Evidence Confirms Safety Profile of Intranasal Esketamine for Depression | Pharmacy Times

In this Pharmacy Times interview, Gerard Sanacora, M.D., Ph.D, discusses the long-term real-world safety data of intranasal esketamine (Spravato), which has been used in clinical practice since its FDA approval in 2019 for treatment-resistant depression and major depressive disorder with suicidal ideation. Drawing on nearly 1.5 million treatment administrations across more than 58,000 patients, Sanacora explains that the adverse events observed—including sedation, blood pressure changes, and dissociation—were consistent with prior clinical trial data, with no unexpected safety concerns emerging. For pharmacists, these findings reinforce the importance of REMS monitoring, accurate documentation, and counseling patients on what to expect during administration, ultimately supporting safe and effective use of Spravato in outpatient settings.

Pharmacy Times: Could you provide some background on SPRAVATO and walk through the goals of this long-term safety study, particularly why it was important to examine real-world data from the REMS program and Global Medical Safety database?

Gerard Sanacora, M.D., Ph.D.: Sure, Spravato is actually intranasal S-ketamine delivered through a nasal spray.
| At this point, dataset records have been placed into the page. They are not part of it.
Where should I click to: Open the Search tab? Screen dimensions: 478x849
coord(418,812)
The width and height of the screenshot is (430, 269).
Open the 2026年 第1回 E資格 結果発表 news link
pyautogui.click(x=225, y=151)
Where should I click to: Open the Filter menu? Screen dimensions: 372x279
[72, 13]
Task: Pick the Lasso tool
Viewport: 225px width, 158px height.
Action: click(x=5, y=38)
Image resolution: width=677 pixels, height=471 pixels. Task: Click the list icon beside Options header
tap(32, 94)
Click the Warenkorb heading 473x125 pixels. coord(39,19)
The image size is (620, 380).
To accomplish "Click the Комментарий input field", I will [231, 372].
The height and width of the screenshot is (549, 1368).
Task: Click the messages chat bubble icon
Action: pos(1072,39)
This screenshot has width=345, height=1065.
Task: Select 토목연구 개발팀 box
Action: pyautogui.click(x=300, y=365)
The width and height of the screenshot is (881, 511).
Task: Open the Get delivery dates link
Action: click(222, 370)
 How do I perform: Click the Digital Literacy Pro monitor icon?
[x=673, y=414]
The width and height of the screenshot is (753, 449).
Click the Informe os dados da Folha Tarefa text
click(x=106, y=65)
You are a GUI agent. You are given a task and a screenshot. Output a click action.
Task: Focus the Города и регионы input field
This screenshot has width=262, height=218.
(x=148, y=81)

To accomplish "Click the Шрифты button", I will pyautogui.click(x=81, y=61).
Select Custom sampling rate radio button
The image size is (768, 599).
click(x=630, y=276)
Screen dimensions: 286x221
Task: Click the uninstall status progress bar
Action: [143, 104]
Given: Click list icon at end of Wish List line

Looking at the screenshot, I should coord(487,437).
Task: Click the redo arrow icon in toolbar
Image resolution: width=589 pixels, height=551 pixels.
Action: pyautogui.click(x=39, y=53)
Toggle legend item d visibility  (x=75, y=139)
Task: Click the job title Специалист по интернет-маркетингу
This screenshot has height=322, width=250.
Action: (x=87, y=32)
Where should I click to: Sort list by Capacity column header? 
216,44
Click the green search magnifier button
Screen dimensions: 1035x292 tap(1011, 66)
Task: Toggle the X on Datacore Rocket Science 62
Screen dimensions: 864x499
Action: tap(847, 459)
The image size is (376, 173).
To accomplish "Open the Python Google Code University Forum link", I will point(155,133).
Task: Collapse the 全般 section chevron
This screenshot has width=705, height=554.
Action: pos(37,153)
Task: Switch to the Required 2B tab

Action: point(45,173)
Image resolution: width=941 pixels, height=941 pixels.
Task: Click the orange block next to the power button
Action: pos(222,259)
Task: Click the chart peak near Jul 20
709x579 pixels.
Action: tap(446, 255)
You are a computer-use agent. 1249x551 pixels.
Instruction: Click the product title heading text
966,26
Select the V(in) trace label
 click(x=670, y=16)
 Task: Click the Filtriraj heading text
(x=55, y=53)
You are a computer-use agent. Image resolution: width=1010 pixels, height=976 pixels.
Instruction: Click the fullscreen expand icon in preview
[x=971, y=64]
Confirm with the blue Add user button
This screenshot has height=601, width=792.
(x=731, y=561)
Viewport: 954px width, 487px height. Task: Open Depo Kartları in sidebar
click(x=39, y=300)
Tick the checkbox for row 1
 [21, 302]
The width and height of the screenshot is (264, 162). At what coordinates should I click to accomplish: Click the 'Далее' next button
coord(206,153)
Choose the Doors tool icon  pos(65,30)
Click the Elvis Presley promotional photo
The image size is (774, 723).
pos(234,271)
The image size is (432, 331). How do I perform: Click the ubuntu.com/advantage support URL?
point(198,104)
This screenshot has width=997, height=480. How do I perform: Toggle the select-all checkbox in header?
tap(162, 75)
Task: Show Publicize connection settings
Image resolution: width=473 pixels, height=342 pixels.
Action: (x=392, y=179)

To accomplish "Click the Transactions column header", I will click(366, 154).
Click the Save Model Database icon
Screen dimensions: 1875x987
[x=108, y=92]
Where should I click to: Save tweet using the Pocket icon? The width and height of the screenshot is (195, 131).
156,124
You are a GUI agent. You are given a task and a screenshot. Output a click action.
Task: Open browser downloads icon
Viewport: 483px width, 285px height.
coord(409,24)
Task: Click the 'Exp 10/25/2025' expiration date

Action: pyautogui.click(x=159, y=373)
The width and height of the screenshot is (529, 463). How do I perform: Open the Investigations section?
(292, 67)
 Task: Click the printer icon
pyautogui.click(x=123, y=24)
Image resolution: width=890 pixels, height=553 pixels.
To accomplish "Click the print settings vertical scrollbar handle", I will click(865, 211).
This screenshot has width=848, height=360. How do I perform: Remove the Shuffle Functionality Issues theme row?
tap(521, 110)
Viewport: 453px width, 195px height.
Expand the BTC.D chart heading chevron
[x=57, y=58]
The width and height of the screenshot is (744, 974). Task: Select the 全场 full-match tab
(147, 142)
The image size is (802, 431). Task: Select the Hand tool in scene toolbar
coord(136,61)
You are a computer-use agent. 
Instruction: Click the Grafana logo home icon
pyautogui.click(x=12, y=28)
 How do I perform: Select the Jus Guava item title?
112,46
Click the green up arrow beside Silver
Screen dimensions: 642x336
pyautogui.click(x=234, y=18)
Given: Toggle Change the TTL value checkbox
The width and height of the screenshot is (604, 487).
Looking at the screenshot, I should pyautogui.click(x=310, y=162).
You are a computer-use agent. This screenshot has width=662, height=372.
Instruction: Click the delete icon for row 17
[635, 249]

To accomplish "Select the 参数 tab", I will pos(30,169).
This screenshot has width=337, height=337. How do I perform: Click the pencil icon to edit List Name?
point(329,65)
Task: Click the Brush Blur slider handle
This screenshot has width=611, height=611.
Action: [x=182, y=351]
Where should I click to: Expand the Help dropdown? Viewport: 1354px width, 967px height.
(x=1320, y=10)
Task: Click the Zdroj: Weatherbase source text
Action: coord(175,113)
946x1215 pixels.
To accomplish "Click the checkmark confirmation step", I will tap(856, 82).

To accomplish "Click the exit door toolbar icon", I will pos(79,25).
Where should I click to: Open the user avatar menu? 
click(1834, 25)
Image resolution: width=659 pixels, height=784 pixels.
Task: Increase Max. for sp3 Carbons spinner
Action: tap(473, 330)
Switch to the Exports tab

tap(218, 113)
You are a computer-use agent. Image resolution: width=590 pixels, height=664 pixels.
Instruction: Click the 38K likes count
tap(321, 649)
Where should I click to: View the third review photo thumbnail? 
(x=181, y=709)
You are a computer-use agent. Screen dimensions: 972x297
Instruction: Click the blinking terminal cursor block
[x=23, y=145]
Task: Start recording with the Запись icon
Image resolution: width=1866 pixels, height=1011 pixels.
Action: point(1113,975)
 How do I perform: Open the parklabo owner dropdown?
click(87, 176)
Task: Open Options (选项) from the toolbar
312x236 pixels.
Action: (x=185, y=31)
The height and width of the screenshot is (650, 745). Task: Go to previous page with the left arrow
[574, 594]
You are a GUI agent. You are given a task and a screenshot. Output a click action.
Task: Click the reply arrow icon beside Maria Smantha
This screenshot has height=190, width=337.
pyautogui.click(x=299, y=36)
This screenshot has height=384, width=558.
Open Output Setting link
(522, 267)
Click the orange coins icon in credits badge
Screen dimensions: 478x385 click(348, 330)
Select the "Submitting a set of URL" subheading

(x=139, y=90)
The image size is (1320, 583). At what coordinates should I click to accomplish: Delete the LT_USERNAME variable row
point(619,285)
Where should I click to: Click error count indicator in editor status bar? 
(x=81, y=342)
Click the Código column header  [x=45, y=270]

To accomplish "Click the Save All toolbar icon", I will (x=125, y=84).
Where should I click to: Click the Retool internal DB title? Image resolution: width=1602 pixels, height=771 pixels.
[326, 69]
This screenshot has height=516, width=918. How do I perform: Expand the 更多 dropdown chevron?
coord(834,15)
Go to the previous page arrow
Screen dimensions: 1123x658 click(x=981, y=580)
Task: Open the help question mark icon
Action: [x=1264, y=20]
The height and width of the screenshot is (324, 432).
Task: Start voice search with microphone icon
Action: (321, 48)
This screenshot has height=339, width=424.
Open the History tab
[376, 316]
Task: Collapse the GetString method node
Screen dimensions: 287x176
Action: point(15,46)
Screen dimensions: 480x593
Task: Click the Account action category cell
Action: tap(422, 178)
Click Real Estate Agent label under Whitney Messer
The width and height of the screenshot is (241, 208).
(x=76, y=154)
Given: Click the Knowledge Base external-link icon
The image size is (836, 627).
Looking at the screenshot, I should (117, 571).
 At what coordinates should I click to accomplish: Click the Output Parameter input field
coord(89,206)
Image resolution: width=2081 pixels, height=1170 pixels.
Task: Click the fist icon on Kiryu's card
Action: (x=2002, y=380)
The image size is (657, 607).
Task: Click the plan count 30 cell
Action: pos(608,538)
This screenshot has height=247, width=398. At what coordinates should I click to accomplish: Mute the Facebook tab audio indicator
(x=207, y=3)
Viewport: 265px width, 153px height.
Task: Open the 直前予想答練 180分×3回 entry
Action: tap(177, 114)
Ketamine has been developed over the past 2 decades—actually about 25 years now—originally in the racemic version. Early studies suggested efficacy, but there was very limited data regarding long-term efficacy and safety.

Intranasal esketamine was studied in a large portfolio of phase 2 and phase 3 studies that determined sufficient efficacy and safety for FDA approval in 2019 and then a secondary indication. The initial approval was for treatment-resistant major depressive disorder, and then a secondary approval was granted for major depressive disorder with suicidal ideation. We had good evidence of its efficacy and relatively good evidence of safety, but there was still the outstanding question of how safe this was going to be in real-world studies outside the rigors of clinical trial facilities or laboratories.

When the FDA granted approval, it did so alongside a required Risk Evaluation and Mitigation Strategy (REMS). This required patients to be registered, sites to be registered, and pharmacies to be registered and followed. It also required patients, when treated, to be under the observation of a health care professional in a health care facility for at least 2 hours. So, there was very strict guidance on how this was to be delivered. It also mandated that data be collected on adverse events of special interest and serious adverse events over time.

This paper is really motivated by wanting to know what the real-world safety data looks like now, over nearly 5 years of data.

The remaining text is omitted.